# Got Paracord?



## GPS1504 (Dec 13, 2013)

The paracord bracelet has become a staple on people with survival in mind. It is convenient due to small size and ease of carrying while also allowing you to carry large amounts of paracord, which is quite valuable in a survival situation. Paracord (the real stuff, anyway) has a 550lb tensile strength along with inner strands of twine that each have a tensile strength of 50lbs.










The outer shell and interior twine can be used together or separately to help you through some tough times. If you roll your ankle in the middle of nowhere, you can take your bracelet apart and fashion yourself a sling. If you\'re stranded and hungry near water, you can create a fishing device both with a pull tab hook or a regular hook if you have one in your pack or tied into your paracord bracelet. Paracord bracelets can also be used to hide handcuff keys as well as other small accessories such as compasses and cutting tools.

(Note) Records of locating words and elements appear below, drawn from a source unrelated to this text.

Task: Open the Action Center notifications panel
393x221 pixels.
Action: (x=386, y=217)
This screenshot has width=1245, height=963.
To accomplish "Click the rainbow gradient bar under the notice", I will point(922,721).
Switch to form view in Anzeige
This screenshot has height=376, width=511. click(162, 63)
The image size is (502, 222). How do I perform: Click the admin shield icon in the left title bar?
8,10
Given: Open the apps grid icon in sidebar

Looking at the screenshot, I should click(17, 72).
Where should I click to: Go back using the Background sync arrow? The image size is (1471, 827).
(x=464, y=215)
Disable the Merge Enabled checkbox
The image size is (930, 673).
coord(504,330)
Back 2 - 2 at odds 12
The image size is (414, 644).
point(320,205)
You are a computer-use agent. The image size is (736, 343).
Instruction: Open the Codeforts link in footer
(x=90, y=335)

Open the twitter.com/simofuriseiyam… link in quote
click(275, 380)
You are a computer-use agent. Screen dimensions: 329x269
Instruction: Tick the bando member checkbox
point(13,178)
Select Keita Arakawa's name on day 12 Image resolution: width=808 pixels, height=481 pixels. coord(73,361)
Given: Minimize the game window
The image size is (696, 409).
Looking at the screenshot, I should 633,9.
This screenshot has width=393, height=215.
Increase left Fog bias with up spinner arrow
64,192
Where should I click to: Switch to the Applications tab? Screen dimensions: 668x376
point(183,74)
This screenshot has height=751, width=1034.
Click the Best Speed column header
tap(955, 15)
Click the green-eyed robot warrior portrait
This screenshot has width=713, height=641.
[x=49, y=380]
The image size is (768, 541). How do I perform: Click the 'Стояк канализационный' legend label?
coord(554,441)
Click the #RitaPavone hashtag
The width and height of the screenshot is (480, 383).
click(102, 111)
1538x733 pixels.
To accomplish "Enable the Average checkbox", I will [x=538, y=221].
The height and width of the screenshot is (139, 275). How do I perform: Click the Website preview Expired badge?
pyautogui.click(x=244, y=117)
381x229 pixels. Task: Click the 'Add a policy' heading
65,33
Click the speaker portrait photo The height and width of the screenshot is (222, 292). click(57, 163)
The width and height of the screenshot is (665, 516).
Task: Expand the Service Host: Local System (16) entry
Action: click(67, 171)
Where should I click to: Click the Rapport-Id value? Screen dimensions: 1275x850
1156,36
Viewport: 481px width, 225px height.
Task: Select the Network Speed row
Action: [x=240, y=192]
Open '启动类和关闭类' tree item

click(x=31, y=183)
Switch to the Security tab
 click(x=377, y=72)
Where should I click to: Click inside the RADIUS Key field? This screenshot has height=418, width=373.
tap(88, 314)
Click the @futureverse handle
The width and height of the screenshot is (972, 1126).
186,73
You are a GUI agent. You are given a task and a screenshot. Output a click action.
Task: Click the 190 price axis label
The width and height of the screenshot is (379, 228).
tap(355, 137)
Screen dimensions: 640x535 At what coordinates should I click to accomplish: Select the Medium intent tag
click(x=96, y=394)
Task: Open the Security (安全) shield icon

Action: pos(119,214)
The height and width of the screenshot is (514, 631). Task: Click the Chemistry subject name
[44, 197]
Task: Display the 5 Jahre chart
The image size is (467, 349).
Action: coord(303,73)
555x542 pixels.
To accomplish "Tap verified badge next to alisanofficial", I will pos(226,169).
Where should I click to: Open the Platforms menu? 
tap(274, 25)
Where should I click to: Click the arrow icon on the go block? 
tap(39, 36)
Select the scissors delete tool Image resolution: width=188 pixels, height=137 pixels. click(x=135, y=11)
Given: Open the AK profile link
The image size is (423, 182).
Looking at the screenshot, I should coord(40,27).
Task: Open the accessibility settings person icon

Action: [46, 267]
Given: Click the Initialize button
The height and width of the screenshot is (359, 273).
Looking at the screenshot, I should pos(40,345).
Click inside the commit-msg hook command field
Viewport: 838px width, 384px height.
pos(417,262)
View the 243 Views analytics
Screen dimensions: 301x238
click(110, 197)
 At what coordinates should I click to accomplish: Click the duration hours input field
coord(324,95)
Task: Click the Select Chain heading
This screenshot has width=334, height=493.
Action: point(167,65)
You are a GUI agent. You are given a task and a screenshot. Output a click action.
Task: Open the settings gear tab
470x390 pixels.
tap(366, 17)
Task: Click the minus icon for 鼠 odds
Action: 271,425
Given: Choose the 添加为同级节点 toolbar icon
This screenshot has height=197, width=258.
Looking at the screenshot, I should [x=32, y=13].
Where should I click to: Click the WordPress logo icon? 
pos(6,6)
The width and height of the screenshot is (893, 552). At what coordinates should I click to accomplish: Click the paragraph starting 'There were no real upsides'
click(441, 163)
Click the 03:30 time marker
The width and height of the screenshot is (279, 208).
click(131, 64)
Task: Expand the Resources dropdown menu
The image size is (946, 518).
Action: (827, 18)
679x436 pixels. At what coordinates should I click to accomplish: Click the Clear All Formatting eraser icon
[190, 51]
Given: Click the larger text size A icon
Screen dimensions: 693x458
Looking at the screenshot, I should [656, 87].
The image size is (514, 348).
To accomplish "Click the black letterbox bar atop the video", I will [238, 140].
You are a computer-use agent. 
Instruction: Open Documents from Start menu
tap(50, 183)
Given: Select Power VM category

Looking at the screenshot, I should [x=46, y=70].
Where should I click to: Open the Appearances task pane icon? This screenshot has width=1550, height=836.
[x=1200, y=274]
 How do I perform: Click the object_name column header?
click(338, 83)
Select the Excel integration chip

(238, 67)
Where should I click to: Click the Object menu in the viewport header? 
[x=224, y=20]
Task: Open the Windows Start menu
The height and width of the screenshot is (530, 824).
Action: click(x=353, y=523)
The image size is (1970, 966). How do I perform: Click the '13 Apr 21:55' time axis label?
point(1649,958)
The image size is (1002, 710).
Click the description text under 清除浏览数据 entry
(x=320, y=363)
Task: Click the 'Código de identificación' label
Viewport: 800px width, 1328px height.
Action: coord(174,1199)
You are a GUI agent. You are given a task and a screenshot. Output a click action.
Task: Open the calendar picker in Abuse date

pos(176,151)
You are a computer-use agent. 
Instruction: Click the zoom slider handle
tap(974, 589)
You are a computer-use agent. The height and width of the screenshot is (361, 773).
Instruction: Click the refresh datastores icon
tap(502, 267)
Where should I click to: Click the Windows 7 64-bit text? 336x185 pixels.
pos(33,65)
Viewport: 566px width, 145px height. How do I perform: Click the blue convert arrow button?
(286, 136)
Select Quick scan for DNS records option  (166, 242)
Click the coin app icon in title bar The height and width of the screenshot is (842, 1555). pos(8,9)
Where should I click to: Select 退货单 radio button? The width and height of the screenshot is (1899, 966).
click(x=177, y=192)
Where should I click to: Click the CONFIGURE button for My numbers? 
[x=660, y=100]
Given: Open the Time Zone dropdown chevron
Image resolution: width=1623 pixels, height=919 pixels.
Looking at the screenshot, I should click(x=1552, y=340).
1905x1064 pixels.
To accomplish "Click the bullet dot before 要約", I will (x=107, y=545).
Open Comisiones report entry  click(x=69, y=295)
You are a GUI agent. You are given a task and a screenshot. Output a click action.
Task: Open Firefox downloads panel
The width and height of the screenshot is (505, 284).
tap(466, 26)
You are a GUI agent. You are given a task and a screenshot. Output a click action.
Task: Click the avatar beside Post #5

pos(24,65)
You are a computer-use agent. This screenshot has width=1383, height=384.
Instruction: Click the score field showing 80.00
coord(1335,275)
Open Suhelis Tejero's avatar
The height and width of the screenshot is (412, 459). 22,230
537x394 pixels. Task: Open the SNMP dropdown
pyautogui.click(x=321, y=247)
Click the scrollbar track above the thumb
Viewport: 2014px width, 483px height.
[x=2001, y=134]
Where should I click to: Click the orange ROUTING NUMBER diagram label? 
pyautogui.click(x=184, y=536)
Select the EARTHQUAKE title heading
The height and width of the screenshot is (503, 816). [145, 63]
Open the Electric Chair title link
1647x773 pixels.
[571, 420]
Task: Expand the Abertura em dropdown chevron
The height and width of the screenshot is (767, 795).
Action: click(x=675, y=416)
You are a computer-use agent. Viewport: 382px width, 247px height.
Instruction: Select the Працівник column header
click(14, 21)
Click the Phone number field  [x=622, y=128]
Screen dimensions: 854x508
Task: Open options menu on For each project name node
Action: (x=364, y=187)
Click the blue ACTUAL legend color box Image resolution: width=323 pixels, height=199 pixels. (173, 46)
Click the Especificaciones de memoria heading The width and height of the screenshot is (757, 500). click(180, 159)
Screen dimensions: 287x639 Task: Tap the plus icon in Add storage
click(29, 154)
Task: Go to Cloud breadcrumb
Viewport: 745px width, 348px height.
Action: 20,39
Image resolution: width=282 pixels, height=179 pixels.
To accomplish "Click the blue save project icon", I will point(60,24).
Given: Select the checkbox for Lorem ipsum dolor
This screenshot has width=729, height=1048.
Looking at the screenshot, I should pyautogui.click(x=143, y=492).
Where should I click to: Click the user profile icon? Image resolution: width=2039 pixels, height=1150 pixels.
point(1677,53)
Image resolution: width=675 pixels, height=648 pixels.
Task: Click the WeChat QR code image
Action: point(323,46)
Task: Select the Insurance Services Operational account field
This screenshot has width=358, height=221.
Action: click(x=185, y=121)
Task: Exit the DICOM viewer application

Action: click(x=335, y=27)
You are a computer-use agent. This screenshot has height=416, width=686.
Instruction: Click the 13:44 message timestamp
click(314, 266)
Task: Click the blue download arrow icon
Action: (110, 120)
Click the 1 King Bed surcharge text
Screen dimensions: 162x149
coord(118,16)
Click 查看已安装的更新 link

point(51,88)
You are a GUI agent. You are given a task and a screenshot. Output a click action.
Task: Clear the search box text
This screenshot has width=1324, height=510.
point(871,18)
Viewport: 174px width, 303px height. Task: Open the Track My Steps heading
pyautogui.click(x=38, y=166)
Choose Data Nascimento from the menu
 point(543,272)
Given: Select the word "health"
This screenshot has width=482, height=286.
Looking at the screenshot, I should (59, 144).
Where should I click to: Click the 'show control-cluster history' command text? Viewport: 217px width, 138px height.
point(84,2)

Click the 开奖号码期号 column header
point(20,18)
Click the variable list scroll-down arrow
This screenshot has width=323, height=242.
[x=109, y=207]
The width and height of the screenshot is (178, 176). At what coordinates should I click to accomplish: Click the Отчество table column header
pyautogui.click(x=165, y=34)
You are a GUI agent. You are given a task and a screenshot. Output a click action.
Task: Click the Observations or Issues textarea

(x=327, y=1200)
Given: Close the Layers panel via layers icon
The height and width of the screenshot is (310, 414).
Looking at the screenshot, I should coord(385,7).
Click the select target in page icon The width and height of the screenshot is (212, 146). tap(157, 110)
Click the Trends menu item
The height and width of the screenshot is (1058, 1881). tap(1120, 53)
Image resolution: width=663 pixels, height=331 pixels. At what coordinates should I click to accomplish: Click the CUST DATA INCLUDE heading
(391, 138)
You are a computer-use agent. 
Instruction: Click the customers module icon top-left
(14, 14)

It takes one foot of paracord to create a tied inch of bracelet, thus an eight inch bracelet has eight feet of cord in it. If you want to beef that up, you can buy or make a bracelet with a second or even third layer of paracord. All it takes to make this a reality is turning the bracelet around and tying cord back the way it came, covering the second or even third laying and giving yourself two or three times the amount of cord. A bracelet with three layers is known as a king cobra and packs plenty of cord for your survival needs.

Double Layer:









Triple Layer (King Cobra):









Another convenient way to carry paracord is in a rifle or shotgun sling. If you hunt for sustenance, carry your weapon with paracord. The same rule applies for slings as it does for bracelets-every tied inch equals a foot of paracord, so a 36 inch sling holds 36 feet. You can also double back over this two or three times to carry even more cord, but be warned that it will begin to get heavy.










Rope is always high on the list of survival necessities, and paracord is the best survival rope money can buy. If you do not have some, you need some. Paracord is a rope that is easy to carry so there is no excuse to exclude it or leave it behind. You never know when you will need the paracord you carry, to carry you.


----------